September 22, 2023

Put that in Your Tic Hole and Smoke It

Man After Man, Dougal Dixon
Blandford Press (UK), 1990

The air is hot despite the overcast skies, and you keep your skin covered up to avoid burns from the harsh rays that do make it through the clouds. The sound of machinery, old machinery that is somehow still sputtering along, drowns out all noises around you. You hate to be somewhere you won’t be able to hear someone sneaking up on you, but if this place is still running there may be supplies, maybe even food, and you can’t afford to pass by without checking. 

You stay low, find a door and force it open. It smells stale and musty inside, like no one’s been in or out for a long time. But there are still lights on so there may still be food, so you head deeper. Then you see it, at first just a misshapen pile of lumps but then you recognize arms and legs, too many of them, coming from a mushy body. And then you realize it is looking at you, a startlingly human face surrounded by soft flesh. 

Looking for an exceptionally weird, lumbering dork to add to a campaign set in some style of dystopian future? Look no further, friend, for it is time to meet the Tic. 

When writers and artists and gamemakers talk about the future of humanity and genetic modification, it tends to take on a cyberpunk vibe. Future humans will have chips in their brains hooking them up to the ‘net, or super sweet mods like mechanical hearts that last forever or legs that turn into guns. It’s all futuristic and a little sexy and, if not mildly realistic, something you can imagine wanting. Are you telling me you wouldn’t at least consider trading your dumb meat arm for a robot arm that can plug into a mainframe and also shoots electricity from your fingers? 

In Man After Man, our dear friend Dougal Dixon humbly suggests: what if the future really sucks, though

Instead of sweet cyberpunk technology, Dixon veers us into a much grosser direction. It won’t be bitchin’ mechanical mods that we’re implanting into our flesh, but instead… more flesh. Like, a lot more. He creates a timeline in which we get really bad at inventing technology, but kind of OK at growing fake flesh and body parts, a future that’s more Videodrome than Blade Runner.

 In a thousand years, mankind is destined to become the dumpiest version of itself. Dixon imagines a future for humanity that is increasingly dependent on technology to survive (we’ll talk about that more another time), and that ultimately shifts from hardware and wires to bioengineering. Instead of using mechanical parts to keep our stupid doughy bodies functioning, we’ll just start growing a bunch of spare parts and grafting them on as replacements, backups, or just for the sake of fashion. 
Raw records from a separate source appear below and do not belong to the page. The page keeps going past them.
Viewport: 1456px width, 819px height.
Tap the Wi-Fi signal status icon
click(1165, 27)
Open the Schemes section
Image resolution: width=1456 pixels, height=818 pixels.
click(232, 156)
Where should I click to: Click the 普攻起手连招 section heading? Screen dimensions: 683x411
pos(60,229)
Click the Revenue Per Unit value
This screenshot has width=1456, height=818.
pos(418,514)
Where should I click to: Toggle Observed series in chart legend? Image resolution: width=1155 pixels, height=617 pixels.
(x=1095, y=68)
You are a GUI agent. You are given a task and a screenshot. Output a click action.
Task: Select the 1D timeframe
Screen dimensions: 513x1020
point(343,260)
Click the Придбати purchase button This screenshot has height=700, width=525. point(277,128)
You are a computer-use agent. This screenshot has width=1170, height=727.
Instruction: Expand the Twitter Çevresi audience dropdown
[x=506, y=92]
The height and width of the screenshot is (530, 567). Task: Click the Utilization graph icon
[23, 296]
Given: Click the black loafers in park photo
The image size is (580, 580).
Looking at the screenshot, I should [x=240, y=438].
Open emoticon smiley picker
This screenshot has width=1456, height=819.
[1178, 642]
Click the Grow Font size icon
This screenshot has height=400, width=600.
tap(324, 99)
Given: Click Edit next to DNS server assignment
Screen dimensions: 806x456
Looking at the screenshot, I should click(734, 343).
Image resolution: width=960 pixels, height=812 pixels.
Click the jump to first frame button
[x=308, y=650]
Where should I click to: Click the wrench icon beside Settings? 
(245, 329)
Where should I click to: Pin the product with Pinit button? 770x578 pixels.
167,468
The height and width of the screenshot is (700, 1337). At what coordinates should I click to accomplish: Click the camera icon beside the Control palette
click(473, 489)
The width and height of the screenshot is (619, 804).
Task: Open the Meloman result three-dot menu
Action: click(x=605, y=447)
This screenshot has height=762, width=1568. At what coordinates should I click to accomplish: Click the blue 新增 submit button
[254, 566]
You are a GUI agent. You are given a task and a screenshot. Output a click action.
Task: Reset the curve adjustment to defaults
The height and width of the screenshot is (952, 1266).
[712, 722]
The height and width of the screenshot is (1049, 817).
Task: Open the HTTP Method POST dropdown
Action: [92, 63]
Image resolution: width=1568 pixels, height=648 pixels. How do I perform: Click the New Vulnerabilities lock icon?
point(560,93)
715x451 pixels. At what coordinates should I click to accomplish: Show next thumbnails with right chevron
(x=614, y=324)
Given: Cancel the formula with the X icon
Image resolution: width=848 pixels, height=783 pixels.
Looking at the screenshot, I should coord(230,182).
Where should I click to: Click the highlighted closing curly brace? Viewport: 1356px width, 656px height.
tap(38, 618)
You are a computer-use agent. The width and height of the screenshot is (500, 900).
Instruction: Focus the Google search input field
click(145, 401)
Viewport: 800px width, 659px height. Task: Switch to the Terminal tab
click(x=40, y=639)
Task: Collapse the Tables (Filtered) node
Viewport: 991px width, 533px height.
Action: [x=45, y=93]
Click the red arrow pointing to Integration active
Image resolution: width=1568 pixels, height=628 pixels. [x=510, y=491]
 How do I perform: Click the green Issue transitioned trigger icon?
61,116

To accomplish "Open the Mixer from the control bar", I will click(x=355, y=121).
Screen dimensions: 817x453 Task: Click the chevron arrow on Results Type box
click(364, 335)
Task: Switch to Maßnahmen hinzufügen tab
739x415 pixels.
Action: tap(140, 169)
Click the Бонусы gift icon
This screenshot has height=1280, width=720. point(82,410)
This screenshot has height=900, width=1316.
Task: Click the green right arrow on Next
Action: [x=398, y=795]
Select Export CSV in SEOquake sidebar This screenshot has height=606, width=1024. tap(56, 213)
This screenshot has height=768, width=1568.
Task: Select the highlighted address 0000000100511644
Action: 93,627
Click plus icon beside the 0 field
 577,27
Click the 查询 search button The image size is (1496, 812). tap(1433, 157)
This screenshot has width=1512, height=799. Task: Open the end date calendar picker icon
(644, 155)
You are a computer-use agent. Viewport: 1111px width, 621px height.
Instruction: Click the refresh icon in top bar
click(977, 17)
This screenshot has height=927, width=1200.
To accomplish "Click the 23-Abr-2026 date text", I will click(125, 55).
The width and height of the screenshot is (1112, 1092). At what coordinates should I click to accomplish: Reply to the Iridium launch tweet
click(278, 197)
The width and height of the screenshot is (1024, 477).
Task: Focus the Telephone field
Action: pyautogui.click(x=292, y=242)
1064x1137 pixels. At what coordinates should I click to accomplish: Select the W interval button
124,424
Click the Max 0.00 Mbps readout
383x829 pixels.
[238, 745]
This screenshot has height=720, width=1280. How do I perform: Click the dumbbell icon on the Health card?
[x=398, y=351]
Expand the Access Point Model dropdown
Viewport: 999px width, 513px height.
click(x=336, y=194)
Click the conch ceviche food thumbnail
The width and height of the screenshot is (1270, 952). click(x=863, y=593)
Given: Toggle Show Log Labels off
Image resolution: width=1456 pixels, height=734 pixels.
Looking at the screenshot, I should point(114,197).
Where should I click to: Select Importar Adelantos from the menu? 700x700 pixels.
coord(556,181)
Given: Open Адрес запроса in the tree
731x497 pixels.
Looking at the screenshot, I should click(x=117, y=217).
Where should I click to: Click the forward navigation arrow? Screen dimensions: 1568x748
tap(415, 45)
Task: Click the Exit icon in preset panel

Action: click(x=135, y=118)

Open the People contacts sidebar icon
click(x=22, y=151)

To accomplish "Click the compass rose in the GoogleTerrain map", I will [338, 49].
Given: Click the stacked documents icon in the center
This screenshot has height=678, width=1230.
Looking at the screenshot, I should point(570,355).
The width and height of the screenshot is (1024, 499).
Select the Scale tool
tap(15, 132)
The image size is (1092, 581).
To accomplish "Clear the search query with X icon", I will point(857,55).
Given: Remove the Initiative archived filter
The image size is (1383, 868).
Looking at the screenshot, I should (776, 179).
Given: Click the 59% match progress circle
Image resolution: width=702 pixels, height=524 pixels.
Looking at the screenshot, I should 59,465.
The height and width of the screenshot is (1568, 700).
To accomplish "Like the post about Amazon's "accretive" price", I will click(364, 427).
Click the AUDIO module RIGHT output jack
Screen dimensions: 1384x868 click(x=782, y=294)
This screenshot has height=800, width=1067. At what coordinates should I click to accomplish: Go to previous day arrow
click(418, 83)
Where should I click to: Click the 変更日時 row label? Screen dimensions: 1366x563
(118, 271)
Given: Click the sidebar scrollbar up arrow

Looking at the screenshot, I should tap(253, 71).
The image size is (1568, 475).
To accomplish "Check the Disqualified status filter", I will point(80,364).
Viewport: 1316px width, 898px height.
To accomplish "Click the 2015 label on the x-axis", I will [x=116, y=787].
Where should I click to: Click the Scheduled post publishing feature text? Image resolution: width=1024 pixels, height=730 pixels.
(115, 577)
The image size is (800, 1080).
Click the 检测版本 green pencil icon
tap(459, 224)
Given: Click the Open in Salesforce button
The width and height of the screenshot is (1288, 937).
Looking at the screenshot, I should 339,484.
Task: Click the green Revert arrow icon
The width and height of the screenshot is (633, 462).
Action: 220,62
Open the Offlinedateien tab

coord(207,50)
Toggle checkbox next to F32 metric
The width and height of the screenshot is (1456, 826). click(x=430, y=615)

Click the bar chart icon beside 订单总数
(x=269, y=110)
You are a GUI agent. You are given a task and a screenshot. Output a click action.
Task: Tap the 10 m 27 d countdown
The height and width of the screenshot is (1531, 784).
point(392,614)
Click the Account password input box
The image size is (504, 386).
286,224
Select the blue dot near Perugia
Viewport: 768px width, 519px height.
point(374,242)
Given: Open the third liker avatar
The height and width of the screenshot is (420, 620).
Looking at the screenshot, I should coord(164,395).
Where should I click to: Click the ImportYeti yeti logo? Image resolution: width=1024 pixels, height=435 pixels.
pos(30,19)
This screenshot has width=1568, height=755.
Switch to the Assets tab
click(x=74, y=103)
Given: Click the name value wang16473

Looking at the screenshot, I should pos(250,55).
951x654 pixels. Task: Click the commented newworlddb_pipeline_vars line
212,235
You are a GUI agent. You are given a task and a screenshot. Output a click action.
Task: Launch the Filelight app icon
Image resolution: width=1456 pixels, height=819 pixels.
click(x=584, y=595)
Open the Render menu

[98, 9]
To get a little Human Centipede, there’s a hint of real life medical accuracy here. Kidney transplant recipients don’t have their old kidneys taken out, the new ones are just added. If you have multiple kidney transplants, and many people who receive a kidney transplant do, you could end up with four or five kidneys floating around in there. The idea is that you may actually do more harm in removing the organ than by leaving it, and they’re still functioning a little so you might as well leave them to help the team effort. So, if you squint and look at it just right, there’s some kind of real world logic in the idea of, say, just adding more arms instead of lopping off the old ones. Instead of getting sweet robot parts, humans graft on lab-grown arms that are impossibly strong, plug in replacement organs when the originals start to fail. 

Dixon also says “Fashion plays a part in such surgery” without really elaborating, leaving us with illustrations of fleshy piles with too many arms and the realization that this is the form our descendents have chosen for themselves. 

According to Dixon’s vision of the future, homo sapiens accessiomembrum (and yes, “accessiomembrum” is Latin for “add extra limbs” because why not) is also the end of the line for technologically advanced–and technologically dependent–humankind. Their position at the top of the evolutionary ladder is based on being able to use the remnants of technology that they did not develop in the first place. When their planes and communication and industrial food production fail, they’re doomed to… well, be murdered and eaten. 

If you do have the misfortune of meeting a Tic, know that they may be stronger than their doughy bodies suggest, but also that they’re monumentally bad at pretty much everything and will probably do a very bad job in a fight. 


Dex Dylan is the founder and acting president of the International Society of Astrocryptozoology. For decades, Dex has scoured the skies and seas (and sometimes the land, but honestly it’s so crowded) for hints of unusual life forms, and has done extensive research into the possible existence of chupacabras on Mars.